‘Some of those interactions were scary,’ said comedian. Katherine Ryan has reflected on feeling unsafe in her early career when she noticed that “very strange lone-wolf men” audience members would follow her after shows. The Canadian comedian and actor rose to fame on British panel shows like 8 Out of 10 Cats, Never Mind the Buzzcocks, and Mock the Week, before appearing in her own Netflix series The Duchess.
In a new interview, Ryan reflected on travelling home after shows during her early career, and noticing that some audience members were following her. “When I started doing television, male audience members could be weird with me. I had this following of very strange lone-wolf men,” she told Good Housekeeping for its forthcoming February issue.
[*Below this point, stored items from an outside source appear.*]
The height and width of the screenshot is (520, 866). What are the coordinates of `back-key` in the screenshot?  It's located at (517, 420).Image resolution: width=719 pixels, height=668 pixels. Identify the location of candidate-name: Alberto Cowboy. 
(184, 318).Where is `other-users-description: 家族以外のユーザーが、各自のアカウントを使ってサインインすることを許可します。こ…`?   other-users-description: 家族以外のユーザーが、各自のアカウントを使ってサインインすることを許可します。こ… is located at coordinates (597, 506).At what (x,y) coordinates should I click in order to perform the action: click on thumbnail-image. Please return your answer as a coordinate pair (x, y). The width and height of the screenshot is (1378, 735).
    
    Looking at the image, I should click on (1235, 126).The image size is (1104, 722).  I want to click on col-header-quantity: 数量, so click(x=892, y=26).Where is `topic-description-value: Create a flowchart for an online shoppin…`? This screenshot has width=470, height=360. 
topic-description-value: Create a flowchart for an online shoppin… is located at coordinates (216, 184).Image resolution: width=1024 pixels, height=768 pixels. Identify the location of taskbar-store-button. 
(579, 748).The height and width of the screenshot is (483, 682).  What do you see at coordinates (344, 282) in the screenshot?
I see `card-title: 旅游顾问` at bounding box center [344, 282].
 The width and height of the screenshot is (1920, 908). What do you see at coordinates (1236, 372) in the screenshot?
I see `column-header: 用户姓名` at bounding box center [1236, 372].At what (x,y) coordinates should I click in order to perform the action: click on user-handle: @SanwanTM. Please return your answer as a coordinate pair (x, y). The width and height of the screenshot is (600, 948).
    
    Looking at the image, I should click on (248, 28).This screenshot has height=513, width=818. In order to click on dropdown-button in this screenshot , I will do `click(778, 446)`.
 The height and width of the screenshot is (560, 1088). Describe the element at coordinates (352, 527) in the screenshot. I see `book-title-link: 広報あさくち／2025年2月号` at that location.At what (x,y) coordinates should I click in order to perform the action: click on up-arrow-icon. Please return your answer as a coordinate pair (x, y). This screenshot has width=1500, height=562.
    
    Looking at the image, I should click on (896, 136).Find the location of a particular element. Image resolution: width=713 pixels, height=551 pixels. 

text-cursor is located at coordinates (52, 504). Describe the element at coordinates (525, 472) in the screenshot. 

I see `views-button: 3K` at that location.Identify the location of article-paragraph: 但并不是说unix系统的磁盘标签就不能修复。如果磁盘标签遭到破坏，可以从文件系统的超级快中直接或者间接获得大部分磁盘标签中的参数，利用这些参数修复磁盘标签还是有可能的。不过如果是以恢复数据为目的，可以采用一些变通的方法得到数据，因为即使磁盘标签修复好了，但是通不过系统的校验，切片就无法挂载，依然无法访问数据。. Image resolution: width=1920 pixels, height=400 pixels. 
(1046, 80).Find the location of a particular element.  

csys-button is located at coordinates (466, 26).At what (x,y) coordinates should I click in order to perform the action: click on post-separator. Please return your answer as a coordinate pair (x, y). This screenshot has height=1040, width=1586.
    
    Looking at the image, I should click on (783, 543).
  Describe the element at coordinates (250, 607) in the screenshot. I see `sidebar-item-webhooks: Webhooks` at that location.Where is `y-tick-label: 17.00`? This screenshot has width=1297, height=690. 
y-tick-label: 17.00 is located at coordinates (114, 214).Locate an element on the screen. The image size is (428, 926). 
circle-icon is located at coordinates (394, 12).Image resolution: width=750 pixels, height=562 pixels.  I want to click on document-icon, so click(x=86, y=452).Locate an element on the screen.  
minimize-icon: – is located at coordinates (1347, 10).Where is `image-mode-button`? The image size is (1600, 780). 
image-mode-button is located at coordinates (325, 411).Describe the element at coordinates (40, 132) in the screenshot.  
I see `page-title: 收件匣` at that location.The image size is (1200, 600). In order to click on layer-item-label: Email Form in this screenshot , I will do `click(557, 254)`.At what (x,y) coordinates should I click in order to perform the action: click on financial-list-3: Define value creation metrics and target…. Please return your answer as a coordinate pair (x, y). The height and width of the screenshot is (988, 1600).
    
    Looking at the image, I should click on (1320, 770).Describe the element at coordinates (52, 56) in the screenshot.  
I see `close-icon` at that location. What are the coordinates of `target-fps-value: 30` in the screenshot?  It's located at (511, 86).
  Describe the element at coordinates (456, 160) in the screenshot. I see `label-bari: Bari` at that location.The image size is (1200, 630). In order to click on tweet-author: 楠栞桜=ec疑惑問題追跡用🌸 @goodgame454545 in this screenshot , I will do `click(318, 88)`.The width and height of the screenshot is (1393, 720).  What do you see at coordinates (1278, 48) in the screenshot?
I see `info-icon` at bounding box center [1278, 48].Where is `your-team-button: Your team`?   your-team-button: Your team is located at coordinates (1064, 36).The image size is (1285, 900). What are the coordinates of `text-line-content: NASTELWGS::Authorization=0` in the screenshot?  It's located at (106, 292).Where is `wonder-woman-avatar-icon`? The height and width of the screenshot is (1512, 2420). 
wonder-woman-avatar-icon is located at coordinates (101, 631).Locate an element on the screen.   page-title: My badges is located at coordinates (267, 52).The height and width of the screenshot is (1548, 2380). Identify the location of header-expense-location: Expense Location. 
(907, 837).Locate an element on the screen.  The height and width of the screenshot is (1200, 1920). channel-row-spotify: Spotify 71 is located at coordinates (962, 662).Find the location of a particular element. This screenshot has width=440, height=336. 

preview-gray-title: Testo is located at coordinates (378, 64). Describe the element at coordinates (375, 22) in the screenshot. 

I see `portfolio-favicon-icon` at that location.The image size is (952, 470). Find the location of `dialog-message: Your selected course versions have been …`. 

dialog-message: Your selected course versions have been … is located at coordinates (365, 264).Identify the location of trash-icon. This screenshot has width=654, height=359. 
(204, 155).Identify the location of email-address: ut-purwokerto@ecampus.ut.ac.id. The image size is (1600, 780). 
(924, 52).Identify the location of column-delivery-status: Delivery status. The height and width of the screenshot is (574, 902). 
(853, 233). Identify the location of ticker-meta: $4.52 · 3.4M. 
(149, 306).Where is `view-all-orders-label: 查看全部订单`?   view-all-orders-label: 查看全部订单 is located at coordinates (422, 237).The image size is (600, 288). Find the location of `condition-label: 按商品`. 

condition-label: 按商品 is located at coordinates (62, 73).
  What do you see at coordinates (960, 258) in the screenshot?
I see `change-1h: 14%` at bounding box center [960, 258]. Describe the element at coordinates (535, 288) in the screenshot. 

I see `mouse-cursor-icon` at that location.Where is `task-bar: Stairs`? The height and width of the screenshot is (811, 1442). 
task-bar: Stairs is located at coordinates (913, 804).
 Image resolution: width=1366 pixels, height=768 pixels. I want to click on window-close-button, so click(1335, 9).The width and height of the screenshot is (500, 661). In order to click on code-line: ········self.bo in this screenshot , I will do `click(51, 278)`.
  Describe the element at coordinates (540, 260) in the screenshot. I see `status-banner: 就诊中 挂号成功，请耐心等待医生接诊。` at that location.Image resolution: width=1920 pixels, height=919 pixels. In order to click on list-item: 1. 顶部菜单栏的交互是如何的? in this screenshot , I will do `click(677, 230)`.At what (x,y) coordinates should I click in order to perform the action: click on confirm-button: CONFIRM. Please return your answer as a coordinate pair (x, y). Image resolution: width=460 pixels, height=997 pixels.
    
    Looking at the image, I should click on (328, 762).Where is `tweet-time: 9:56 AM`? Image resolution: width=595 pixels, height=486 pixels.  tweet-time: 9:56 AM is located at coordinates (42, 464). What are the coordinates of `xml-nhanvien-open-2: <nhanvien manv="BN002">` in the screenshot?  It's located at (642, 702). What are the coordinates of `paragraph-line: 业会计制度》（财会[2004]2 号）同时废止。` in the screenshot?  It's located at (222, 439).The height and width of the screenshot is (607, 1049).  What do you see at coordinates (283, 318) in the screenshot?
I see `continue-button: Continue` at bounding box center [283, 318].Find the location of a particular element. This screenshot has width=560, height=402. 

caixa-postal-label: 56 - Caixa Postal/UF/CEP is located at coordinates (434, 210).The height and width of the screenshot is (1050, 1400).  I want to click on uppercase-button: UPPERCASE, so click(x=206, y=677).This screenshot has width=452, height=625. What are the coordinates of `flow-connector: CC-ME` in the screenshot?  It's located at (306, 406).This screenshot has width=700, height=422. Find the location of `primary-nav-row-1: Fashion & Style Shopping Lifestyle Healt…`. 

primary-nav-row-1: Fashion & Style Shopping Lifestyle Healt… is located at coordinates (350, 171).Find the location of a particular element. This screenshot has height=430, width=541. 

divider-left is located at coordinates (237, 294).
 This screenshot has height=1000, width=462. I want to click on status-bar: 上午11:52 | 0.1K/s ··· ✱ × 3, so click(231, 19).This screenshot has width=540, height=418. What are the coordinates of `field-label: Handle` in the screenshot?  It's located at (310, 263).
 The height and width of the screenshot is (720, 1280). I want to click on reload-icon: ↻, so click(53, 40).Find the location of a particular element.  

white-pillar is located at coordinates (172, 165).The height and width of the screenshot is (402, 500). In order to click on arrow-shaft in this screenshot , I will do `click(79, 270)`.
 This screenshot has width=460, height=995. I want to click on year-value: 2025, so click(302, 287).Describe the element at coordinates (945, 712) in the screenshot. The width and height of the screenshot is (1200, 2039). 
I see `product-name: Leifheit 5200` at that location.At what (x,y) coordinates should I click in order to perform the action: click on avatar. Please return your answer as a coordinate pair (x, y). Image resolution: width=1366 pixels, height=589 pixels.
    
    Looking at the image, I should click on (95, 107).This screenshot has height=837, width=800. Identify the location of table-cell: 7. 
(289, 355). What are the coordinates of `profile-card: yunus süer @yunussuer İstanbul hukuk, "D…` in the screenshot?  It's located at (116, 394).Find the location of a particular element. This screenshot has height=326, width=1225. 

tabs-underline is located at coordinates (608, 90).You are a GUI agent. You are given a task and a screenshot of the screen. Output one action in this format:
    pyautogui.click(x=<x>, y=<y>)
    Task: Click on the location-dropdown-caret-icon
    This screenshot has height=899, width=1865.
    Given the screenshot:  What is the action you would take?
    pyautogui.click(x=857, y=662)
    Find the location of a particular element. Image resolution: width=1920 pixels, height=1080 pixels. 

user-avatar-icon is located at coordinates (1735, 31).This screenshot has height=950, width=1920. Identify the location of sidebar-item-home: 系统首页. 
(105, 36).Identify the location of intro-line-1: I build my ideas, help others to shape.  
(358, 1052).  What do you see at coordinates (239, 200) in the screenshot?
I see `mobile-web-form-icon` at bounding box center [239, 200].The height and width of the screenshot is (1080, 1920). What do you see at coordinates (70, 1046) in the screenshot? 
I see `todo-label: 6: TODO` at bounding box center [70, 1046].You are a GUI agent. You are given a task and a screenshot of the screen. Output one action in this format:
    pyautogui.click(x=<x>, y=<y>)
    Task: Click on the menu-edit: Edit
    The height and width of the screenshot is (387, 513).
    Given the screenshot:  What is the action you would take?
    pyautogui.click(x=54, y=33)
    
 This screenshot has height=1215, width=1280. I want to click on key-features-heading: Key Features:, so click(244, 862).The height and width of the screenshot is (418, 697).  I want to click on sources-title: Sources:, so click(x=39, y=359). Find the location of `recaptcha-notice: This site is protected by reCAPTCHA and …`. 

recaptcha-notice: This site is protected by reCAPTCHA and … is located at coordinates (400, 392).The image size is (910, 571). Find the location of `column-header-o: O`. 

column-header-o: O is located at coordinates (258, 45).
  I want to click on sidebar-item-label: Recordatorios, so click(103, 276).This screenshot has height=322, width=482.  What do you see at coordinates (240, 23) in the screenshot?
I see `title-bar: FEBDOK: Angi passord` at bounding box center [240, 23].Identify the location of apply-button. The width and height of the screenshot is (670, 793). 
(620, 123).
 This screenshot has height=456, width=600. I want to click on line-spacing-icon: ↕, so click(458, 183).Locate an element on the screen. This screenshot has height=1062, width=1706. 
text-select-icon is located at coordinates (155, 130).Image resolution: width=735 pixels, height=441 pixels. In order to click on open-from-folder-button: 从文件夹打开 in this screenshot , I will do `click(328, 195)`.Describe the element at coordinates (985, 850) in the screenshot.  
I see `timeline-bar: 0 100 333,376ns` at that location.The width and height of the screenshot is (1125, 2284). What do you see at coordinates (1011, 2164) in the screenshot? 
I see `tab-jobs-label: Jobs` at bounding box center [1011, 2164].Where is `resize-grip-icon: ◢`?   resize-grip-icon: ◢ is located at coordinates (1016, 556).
“Before I had a tour manager, they’d follow me on to the train and keep talking to me,” she said. “I was trying to be polite and create a boundary, but some of those interactions were scary.”. Ryan is often outspoken about topics surrounding women’s safety and violence against women.
The comedian previously expressed disgust over how her teenage daughter was routinely sexually harassed by much older men on a day out in London, calling a man who had filmed her daughter on the tube a “sick freak”. Speaking on her podcast Telling Everybody Everything, Ryan told listeners she was “p***ed off” because her daughter Violet and her cousin Lily had been sexually harassed “everywhere they went” in London.